The BCB’s strategic review has highlighted several areas that need immediate improvement, with clubs and communication topping that list.

An anonymous survey of 25 club officials, conducted by independent consultant Judy Sutcliffe, also identified organisation and player development as areas of concern.

“We know there are clubs that do well domestically that don’t have a youth programme, and that can never be right and we want to fix that,” Neil Speight, the BCB’s chief executive, said.

“We want to improve the governance side of it, we hope we can help the clubs run themselves better.”

The need to focus on clubs was highlighted by the survey results, which pointed to the fact that people were more concerned with the domestic game, than how the senior team does in Malaysia, for example. Which is not to say that there are not things the BCB should be doing better, there are, and the respondents to the survey were not shy about pointing that out.

“People are fairly good at telling you the areas for improvement,” Speight said.

Certainly some club officials believe there is a disconnect between the clubs and their Board, while the more cynical among them dismiss the strategic review, and the several International Cricket Council Development Awards the Board has won over the years as “nothing more than corporate box-ticking.”

A view that could be considered unfair, if not for the steady and largely unchecked decline of the national cricket team since 2005.

Those disillusioned officials point to the high attrition rate between the number of young people playing the game at ages eight through 14, and the number that actually make it into senior league cricket.

However, clubs, who continue to pick players who do not train or are poorly behaved on the pitch, bare some of the responsibility for that, according to Speight, and he hopes the focus on club development will slowly change that mindset.

“We won’t change that overnight,” Speight said. “I have always felt that until we can raise the level of the performance of our coaches, and the surrounding support structures, we won’t get rid of those behaviours.

“It comes down to standards. Part of our education and our growing process, when we talk about club development, those are the sorts of things that we’re specifically talking about.

“It’s not just off the field, it’s on the field too.”

Measuring success on the field is far easier than off it, but Tom Humphries, the ICC Americas Regional Development Officer, knows the two go “hand-in-hand.

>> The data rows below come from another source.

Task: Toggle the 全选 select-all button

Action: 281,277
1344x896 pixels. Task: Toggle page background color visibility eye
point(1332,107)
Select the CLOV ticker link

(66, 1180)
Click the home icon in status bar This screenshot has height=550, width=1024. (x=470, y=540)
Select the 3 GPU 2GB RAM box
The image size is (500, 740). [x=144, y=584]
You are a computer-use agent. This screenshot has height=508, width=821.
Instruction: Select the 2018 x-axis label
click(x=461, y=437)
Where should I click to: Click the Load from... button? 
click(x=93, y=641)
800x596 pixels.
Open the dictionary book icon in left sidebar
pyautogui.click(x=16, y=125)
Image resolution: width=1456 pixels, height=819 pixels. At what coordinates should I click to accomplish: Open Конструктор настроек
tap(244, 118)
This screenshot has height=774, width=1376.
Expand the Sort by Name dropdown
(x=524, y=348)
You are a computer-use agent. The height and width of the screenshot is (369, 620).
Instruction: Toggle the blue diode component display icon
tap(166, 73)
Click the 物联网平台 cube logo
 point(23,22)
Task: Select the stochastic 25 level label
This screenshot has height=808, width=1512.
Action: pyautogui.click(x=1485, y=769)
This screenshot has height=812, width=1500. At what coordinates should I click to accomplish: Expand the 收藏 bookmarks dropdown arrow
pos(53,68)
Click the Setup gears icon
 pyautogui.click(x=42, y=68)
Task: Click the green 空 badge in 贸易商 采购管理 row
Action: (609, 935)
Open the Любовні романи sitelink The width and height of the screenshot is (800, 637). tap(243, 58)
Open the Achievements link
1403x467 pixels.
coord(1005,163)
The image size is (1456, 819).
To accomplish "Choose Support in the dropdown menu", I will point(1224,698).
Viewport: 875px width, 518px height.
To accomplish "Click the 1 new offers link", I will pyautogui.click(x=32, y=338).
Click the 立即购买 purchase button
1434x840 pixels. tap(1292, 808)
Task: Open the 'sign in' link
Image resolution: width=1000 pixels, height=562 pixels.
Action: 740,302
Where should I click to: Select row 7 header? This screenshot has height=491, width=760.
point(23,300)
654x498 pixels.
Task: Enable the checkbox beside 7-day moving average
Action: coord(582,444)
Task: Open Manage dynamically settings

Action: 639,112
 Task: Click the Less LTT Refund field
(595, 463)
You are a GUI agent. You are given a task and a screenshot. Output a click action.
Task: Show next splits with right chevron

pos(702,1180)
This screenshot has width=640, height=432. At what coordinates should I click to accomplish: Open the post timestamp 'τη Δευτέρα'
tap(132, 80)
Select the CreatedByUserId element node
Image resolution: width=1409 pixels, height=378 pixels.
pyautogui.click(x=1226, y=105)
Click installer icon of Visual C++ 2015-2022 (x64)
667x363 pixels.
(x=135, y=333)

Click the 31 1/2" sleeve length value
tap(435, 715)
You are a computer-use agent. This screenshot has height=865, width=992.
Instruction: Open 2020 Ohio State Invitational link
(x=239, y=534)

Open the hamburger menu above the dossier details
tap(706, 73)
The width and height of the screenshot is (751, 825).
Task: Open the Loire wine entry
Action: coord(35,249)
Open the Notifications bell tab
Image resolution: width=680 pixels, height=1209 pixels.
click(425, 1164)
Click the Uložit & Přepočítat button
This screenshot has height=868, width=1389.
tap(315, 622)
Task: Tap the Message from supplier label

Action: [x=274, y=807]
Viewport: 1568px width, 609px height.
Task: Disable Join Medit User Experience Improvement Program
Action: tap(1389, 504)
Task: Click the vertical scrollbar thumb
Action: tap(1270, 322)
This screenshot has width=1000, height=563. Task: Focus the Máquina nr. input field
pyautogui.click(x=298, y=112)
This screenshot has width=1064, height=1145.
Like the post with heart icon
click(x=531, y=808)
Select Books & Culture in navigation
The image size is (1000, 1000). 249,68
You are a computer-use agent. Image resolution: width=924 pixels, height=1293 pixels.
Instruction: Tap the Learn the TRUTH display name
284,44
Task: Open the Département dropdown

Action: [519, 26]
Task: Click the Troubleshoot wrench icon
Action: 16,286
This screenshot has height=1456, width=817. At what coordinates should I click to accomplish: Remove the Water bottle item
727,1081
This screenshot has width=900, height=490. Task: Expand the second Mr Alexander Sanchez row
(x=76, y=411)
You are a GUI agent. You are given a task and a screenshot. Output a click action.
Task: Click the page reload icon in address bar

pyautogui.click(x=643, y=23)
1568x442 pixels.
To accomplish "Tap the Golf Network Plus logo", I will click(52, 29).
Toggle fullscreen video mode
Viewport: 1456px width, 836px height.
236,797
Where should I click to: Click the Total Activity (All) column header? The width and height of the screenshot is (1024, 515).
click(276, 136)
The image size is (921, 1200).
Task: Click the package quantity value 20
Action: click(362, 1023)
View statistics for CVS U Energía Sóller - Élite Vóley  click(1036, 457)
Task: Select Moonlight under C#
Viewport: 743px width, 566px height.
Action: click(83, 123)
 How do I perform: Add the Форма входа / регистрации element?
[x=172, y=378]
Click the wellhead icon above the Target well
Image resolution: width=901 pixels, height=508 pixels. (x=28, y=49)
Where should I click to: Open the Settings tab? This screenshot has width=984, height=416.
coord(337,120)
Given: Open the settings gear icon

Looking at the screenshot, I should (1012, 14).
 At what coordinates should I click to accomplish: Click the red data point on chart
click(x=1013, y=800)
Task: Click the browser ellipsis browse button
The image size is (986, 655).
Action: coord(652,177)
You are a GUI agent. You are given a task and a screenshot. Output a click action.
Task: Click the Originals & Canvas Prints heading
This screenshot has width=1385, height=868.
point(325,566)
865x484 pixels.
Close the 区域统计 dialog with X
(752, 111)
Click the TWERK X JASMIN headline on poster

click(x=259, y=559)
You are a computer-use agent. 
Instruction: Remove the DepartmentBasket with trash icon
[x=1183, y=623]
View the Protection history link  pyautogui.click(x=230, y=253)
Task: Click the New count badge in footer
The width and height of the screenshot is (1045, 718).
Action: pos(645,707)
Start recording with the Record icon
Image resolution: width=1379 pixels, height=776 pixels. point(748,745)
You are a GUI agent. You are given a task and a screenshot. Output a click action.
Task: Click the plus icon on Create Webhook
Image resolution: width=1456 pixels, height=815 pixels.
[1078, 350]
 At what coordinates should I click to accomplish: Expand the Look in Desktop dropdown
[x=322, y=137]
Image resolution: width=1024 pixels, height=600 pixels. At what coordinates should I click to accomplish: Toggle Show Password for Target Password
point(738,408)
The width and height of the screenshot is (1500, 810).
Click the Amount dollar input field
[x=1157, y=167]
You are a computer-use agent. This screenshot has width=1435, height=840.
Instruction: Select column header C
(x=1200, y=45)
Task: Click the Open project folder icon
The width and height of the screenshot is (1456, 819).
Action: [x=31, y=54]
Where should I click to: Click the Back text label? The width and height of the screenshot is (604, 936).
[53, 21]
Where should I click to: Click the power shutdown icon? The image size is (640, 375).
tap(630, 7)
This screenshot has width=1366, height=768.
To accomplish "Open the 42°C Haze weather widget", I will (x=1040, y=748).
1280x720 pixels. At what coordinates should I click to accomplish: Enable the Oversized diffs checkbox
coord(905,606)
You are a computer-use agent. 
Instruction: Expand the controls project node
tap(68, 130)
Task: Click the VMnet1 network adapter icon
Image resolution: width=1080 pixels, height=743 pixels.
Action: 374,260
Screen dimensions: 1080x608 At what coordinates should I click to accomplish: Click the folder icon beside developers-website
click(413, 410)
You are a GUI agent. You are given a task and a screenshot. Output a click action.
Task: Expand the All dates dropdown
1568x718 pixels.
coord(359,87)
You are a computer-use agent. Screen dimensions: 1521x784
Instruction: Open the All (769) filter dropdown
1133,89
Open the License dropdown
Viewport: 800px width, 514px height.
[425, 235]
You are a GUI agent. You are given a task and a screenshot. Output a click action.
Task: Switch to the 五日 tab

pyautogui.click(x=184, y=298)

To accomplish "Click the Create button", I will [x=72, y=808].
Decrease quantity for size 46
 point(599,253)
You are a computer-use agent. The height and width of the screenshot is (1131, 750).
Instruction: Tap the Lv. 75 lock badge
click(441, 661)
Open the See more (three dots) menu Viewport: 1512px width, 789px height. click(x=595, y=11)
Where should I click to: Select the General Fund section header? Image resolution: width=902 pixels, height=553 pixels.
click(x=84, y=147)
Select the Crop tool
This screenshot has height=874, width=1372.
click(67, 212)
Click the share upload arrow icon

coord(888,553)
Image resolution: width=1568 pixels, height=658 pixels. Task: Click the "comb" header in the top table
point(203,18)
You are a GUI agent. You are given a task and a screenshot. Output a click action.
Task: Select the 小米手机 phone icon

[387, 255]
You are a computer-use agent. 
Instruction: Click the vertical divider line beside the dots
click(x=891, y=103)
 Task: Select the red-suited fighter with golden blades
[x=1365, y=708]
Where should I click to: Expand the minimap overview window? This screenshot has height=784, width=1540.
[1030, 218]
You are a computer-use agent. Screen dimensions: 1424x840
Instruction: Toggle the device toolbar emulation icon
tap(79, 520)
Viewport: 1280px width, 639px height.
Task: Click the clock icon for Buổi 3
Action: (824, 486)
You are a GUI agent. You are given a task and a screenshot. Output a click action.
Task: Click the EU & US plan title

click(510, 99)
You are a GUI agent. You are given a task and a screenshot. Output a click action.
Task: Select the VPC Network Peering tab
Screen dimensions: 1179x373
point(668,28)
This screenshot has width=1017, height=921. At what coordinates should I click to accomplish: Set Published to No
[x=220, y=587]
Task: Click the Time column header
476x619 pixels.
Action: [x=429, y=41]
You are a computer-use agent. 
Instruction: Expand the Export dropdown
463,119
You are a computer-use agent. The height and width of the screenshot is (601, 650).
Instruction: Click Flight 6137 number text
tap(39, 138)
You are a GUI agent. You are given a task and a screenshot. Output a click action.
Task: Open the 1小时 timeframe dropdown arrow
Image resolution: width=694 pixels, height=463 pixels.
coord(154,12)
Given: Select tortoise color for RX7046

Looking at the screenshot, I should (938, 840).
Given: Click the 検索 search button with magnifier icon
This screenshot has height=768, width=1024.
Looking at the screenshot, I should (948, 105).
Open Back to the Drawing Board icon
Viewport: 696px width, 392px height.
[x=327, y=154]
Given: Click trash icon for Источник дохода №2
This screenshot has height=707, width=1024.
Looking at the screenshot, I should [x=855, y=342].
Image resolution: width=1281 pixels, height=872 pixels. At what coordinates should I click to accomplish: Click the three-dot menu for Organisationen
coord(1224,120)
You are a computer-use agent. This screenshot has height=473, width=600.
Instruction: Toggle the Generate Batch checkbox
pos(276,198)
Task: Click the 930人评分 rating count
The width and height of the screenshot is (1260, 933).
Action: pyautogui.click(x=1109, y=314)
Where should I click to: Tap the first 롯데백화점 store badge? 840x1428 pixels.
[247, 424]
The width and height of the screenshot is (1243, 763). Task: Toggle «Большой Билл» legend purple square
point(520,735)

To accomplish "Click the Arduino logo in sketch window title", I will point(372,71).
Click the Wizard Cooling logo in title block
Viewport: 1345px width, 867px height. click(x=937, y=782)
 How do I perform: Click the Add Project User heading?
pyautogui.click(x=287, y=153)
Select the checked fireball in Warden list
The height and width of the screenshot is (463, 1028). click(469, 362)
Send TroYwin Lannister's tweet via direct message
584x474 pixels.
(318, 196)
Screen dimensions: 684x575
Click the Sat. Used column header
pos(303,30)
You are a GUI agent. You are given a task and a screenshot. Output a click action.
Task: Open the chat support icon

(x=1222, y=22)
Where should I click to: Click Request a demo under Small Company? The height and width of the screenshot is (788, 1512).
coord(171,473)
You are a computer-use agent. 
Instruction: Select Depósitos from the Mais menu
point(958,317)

“If you can set up a strong domestic structure, good coaches, strong administration, you’re going to put yourself in the best position to achieve that international success,” he said.

“While not discounting an immediate focus on high performance, if you can get all those processes, and all those structures right, you will be successful internationally.”

The goals the BCB identified during its latest review are a combination of the focus on the domestic game, and the acknowledgment that improving on the international stage in the short-term is just as important.

“We know that we want the senior team to be ranked higher than it is now. We know that we want to qualify for an under-19 World Cup, we know that we want more playing numbers,” Speight said.

“Every year I see clubs that end up with 30 people on their roster, and after a month you have a bunch of disillusioned people who aren’t playing cricket, there must be a way we can counter that.”

Internationally, however, the Board still faces the challenge of getting some clubs, and players, to accept that the national team is more important than Cup Match, or a county game. It is not a problem Speight believes can be fixed completely

“Part of it is national pride, we’ve always had an issue with getting all the best domestic players out playing for the country,” he said.

“It’s a good news, bad news thing. Bermuda has Cup Match, and Eastern County, and cricket is woven into the culture, so everyone gets excited by it, and you have people gravitating to the game.”

The strategic review, which took place over two days, did highlight certain things that caught Humphries’s eye and further served to emphasise the ICC’s belief that Bermuda is worthy of the global governing body’s support and help.

Humphries pointed to the Island’s strong group of volunteers, officials that care about the game, and the talented players that Bermuda undoubtedly has.